EXERCISE PROMPT: Put this sentence from the conference recap into Spanish: "Another major trend is the rise of self-service for data products like dashboards and analysis tools."

EXERCISE TEXT:
Great Expectations sent a contingent to Data Council 2022 in Austin, TX. For many attendees, it was their first in-person conference in years, and it covered a broad range of topics relevant to data practitioners and startups in the space. These are some of our takeaways:
1. All Companies Are Data Companies, All Apps Are Data Apps
Data are the most important assets a business has.
The EU’s General Data Protection Regulation & California’s Consumer Privacy Act is pushing more and more companies towards data governance & data management.
Business leaders are bombarded with hype around AI/ML.
2. Data Warehouses and Data Lakes Are Converging Into Lakehouses
Another theme was the emergence of data lakehouses, which are hybrid data systems designed to leverage the structure of a data warehouse with the flexibility of a data lake.
Presenter Vinoth Chandar, CEO & Founder of Onehouse, a pioneer in the lakehouse space, said many companies were struggling to choose between the two older models when they actually needed a lakehouse.
Chandar said Uber, Robinhood, Amazon, Walmart, and others have adopted lakehouse models to empower their data science and business intelligence teams to scale data governance.
Many are expecting this space to grow but the proprietary nature of warehouses and lakes presents a challenge as companies grow, he said.
3. The Modern Stack Consists of Integrating Tools That Empower Collaboration
Open source adoption continues to accelerate but the market is “messy and frothy,” according to Maxime Beauchemin, CEO and Founder of Preset, and creator of Apache Superset and Apache Airflow.
It was vital that the tools, languages, and frameworks integrate easily because data developers would no longer tolerate inflexible, frustrating monolithic tools, Beauchemin said.
A number of presenters said there was no single answer and that different companies and personas required different solutions.
Side note: This is why Great Expectations is committed to an open source core. We want our product to integrate with the data stack you’re already using. You can check out and contribute to our Expectations Gallery here.
Funders said they believed the data sector would start to consolidate but not yet.
4. Business Process Is Driving Data Engineering Direction
But tooling is still governed by IT
When it comes to making decisions about their data infrastructure, teams are looking for integrating tools that power collaboration but they are hamstrung by outdated business practices.
Peter Wang from Anaconda said the IT department’s involvement in modern data stack decisions often curbed innovation but there were rarely consequences for making a safe choice that turned out to be limiting.
“Businesses only have to be wrong less often than their competitors,” he said. “No one ever got fired for hiring IBM.”
5. Data Literacy Is on the Rise
Another major trend is the rise of self-service for data products like dashboards and analysis tools.
A case study surfaced by Jesika Haria of LogicLoop found that 39 percent of roles at surveyed companies required some knowledge of SQL.
In the same study, users reported they wanted more collaboration and context in the data platforms themselves.
More semi-technical business users were contributing to data governance (?) at their organizations.
Bonus: Facetime With the Great Expectations Team, Contributors, and Friends
As a distributed company that has grown exponentially during a pandemic, our team really benefited from meeting each other and other people in the data space. The safety of our team and communities is paramount. At the same time, there’s no substitute for face time and we are thankful we were able to negotiate that safely at Data Council.

Stored data

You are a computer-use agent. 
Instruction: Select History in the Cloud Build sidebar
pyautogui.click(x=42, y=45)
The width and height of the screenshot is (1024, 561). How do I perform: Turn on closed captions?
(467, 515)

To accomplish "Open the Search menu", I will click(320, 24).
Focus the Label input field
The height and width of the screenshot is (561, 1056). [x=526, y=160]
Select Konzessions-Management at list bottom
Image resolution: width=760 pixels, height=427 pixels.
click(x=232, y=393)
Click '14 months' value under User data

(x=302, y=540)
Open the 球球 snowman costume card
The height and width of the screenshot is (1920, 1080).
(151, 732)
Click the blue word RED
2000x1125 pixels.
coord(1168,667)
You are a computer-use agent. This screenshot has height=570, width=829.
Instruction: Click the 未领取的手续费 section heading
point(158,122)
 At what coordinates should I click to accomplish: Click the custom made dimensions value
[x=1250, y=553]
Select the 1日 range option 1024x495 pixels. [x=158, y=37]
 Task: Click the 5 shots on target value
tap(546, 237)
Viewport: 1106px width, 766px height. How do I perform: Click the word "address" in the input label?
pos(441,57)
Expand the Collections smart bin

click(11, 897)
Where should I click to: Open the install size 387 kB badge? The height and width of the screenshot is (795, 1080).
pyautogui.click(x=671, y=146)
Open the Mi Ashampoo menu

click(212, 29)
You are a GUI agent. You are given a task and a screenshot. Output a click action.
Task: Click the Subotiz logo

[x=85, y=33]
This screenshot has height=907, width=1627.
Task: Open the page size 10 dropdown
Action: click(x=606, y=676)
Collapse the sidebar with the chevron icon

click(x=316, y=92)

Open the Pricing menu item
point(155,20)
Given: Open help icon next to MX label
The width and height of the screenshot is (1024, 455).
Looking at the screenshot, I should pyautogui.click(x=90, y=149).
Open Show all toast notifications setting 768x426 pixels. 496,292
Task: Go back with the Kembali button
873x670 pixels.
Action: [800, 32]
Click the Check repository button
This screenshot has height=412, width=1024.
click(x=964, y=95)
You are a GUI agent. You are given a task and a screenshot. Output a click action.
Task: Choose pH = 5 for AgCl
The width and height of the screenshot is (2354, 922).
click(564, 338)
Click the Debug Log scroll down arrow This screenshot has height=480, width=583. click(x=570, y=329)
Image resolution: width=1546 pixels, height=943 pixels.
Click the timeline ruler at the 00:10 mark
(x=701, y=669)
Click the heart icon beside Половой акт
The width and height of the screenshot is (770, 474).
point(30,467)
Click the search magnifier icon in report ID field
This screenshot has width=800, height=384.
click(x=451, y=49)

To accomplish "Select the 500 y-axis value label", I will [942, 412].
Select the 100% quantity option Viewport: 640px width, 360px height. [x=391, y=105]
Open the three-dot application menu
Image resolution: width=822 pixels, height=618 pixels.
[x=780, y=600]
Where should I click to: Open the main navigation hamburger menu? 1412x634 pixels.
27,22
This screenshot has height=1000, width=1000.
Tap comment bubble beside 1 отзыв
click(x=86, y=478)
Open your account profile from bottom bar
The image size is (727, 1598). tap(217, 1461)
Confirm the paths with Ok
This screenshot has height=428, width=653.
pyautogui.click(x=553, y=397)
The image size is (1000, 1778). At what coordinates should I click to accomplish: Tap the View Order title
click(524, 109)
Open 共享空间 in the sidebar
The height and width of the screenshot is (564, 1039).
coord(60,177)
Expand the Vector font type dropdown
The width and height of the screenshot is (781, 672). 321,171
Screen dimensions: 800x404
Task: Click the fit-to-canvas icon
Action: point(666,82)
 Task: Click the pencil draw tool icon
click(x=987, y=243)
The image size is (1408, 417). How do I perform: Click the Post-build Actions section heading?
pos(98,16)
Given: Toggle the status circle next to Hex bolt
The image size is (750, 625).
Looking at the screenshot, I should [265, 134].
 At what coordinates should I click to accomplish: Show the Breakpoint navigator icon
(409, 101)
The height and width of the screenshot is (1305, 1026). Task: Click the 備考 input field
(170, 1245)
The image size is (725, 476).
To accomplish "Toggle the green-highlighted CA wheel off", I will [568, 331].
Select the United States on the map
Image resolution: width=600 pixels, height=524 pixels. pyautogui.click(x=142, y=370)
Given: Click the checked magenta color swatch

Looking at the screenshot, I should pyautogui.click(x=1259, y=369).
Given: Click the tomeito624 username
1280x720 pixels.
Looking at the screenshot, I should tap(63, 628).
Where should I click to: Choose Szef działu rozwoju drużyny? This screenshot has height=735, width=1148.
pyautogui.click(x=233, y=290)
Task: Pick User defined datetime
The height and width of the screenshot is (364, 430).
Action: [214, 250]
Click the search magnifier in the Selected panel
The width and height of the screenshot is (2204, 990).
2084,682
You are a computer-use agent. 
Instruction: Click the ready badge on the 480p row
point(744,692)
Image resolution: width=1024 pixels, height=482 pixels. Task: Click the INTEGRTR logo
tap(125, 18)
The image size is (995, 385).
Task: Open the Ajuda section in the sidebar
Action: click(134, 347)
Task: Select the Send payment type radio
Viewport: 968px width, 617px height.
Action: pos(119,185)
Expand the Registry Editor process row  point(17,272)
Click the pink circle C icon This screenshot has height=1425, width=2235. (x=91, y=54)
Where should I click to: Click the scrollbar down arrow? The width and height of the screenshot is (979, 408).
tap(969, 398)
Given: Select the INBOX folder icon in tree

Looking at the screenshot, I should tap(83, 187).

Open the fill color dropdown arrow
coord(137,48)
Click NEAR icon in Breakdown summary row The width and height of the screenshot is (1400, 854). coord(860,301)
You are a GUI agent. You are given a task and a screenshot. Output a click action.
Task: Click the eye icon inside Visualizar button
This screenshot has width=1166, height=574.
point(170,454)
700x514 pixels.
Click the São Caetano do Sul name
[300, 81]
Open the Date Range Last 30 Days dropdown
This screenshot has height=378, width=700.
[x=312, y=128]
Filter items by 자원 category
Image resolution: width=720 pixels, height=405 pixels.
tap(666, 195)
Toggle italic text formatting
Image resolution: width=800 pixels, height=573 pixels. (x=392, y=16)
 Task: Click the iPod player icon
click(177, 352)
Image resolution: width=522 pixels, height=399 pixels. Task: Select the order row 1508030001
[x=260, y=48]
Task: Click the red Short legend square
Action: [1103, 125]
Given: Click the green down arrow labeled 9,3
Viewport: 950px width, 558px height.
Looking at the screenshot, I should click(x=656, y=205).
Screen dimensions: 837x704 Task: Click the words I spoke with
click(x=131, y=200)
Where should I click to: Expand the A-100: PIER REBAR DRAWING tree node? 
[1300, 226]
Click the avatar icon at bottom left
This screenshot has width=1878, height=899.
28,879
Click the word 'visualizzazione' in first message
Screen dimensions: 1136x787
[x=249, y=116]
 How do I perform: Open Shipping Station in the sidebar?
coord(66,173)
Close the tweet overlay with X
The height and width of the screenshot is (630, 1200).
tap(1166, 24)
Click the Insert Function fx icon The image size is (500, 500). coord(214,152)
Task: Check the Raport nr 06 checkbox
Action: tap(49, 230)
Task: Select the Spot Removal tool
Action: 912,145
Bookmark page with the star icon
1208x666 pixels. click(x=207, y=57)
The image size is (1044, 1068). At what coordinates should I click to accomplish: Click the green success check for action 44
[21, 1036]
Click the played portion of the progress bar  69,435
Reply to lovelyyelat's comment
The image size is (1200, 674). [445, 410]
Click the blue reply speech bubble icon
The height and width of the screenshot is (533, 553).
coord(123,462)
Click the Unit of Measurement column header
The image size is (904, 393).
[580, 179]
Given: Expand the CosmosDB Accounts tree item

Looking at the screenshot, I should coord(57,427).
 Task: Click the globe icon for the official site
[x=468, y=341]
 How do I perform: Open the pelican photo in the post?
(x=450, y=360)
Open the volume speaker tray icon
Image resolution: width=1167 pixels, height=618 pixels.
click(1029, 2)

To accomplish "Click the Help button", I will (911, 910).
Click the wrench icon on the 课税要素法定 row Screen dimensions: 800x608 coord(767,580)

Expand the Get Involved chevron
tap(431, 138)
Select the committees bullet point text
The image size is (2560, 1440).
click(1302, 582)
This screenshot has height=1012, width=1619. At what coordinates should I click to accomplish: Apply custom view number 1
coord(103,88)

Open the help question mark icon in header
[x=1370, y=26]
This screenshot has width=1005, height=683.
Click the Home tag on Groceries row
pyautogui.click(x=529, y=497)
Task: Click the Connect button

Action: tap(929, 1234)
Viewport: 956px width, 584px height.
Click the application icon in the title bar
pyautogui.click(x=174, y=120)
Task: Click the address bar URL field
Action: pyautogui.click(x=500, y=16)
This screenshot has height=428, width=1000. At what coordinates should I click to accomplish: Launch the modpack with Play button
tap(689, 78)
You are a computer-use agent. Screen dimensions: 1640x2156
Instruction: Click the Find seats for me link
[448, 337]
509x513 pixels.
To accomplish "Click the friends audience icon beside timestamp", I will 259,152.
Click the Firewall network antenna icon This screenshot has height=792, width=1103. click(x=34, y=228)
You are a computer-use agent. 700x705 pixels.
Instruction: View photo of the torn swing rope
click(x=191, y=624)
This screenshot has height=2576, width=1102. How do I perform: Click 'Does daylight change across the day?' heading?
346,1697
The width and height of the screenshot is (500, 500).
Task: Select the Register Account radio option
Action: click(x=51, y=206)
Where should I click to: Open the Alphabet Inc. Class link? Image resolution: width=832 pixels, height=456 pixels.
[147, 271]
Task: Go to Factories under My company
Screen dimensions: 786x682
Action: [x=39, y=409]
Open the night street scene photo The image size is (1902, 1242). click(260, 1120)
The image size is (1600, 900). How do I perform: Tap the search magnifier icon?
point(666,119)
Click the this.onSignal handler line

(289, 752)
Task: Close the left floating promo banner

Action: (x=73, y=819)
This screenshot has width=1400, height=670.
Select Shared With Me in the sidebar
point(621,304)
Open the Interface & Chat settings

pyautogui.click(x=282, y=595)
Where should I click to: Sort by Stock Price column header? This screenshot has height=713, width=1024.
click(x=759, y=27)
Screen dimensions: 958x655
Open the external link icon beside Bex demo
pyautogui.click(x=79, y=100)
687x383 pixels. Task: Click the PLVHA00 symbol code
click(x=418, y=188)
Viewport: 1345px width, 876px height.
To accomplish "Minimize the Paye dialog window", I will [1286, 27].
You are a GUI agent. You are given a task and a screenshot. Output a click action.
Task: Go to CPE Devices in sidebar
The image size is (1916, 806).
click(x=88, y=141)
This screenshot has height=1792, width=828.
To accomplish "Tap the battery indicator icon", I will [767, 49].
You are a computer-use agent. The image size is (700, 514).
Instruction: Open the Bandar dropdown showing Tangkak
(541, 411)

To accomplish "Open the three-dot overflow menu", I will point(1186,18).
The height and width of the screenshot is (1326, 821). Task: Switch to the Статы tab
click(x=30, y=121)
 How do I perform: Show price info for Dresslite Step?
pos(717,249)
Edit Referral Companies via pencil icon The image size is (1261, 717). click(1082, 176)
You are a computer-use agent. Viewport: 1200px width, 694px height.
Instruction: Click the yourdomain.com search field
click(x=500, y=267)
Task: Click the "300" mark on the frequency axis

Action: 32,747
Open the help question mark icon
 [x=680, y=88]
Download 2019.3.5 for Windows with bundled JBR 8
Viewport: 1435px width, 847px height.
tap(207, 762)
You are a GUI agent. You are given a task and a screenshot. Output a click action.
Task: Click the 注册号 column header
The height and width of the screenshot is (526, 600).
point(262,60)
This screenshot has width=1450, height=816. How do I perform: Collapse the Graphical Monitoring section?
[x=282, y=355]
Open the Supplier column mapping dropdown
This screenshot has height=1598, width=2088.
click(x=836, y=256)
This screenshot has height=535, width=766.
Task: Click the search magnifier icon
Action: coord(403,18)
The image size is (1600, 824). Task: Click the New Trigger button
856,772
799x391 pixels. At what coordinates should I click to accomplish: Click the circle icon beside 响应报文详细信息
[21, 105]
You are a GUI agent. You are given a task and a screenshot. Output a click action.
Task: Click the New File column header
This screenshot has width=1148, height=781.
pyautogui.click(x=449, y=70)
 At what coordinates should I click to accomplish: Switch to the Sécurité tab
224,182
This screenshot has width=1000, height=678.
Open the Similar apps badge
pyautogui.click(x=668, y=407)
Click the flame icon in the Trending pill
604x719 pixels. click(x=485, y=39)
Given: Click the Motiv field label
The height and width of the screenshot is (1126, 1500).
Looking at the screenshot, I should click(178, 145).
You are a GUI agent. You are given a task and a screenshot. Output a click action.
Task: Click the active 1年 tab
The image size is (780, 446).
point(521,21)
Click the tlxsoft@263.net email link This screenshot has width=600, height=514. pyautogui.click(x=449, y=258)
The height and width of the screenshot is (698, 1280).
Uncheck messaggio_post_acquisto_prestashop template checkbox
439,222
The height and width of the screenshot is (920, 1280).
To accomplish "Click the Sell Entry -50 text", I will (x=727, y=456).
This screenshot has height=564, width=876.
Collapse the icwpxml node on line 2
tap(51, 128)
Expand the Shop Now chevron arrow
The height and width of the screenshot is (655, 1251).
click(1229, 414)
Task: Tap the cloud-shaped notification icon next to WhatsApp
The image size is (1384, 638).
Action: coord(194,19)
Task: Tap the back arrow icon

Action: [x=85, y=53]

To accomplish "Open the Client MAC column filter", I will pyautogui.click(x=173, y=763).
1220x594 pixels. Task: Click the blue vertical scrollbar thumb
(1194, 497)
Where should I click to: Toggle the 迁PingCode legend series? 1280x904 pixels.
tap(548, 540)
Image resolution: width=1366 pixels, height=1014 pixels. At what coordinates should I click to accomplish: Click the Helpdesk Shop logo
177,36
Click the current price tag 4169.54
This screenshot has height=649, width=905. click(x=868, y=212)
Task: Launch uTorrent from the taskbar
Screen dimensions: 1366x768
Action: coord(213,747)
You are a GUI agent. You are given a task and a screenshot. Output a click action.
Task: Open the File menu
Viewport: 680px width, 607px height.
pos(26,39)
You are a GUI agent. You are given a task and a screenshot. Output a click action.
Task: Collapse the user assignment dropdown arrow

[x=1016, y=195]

WORKED SOLUTION: Otra tendencia importante es el auge del autoservicio para productos de datos como paneles y herramientas de análisis.